Friday, October 24, 2008

An Interview with Author and Poet Mary Turzillo

Thanks to SF Signal, we read an October 14, 2008, interview with science fiction author and poet Mary Turzillo. Posted on the blog of the Nebula Awards, the interview has two interesting exchanges that should be of interest to Martian sci-fi fans:
Marva Dasef: Mary, you’ve already had a successful career in science fiction/fantasy. What works-in-progress can we scoop?

Mary Turzillo: I have a cats-on-Mars story coming out in Analog: “Steak Tartare and the Cats of Gari Babakin Station.” I’m working on a story about the god of Pachinko. And I’m working on my Mars colonization novel, Heart’s Journey, Mars Quest. ...

Marva Dasef: Prizes and prestige aside, what is the work that you’re most proud of and what makes it stand out for you?

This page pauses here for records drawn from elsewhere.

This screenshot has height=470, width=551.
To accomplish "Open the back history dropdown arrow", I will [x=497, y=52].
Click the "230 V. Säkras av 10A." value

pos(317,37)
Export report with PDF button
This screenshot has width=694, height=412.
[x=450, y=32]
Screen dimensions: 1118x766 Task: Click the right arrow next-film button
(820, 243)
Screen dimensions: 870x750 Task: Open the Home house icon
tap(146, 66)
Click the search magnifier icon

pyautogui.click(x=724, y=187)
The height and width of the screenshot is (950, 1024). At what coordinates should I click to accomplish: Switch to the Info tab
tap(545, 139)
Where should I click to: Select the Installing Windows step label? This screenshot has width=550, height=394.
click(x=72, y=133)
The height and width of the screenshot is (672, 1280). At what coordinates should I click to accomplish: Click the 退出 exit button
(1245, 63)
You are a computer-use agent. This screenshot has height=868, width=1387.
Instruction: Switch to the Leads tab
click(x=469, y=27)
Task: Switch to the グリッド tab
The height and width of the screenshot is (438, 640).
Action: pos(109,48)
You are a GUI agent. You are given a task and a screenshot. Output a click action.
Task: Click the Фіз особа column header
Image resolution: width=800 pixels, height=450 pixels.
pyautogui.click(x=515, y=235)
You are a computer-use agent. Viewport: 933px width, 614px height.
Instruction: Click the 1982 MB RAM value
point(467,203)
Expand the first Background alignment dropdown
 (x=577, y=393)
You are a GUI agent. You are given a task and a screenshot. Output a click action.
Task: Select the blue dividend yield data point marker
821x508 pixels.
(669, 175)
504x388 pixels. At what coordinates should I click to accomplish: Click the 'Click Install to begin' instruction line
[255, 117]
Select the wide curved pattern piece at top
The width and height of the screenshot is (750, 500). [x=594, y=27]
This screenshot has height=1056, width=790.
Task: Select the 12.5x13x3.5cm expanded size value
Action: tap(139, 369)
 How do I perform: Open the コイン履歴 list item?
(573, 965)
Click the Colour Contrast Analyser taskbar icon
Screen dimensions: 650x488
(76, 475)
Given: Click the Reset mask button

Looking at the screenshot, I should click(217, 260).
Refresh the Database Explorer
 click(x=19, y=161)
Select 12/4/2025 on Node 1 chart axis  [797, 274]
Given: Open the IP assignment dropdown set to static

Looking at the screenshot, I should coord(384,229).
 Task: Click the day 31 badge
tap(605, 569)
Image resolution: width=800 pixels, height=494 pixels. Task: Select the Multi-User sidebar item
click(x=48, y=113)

Mary Turzillo: I have some dark fantasy I’m really happy about:
Bottle Babies,” because Maureen McHugh liked it. “Eat or Be Eaten: A Love Story” because it’s over the top. But mainly the Mars stories. I’m inspired by my husband’s research into Mars atmosphere and the feasibility of human Mars exploration. I’m a member of the Mars Society. “Steak Tartare” is my current favorite. ...
A retired professor of English, Dr. Mary A. Turzillo is now a full-time writer. In 2000, her story “Mars Is No Place for Children” won a Nebula Award for best novelette. Her novel An Old-Fashioned Martian Girl was serialized in Analog Science Fiction and Fact magazine in 2004. More recently, her novelette “Zora and the Land Ethic Nomads,” which is set on Mars, was published in The Solaris Book of New Science Fiction (2007). And, this past summer, her poem “Cats Can Colonize Mars” was published in the journal Star*Line.

Mary Turzillo maintains her own website. She is married to scientist and fellow science fiction author Geoffrey A. Landis.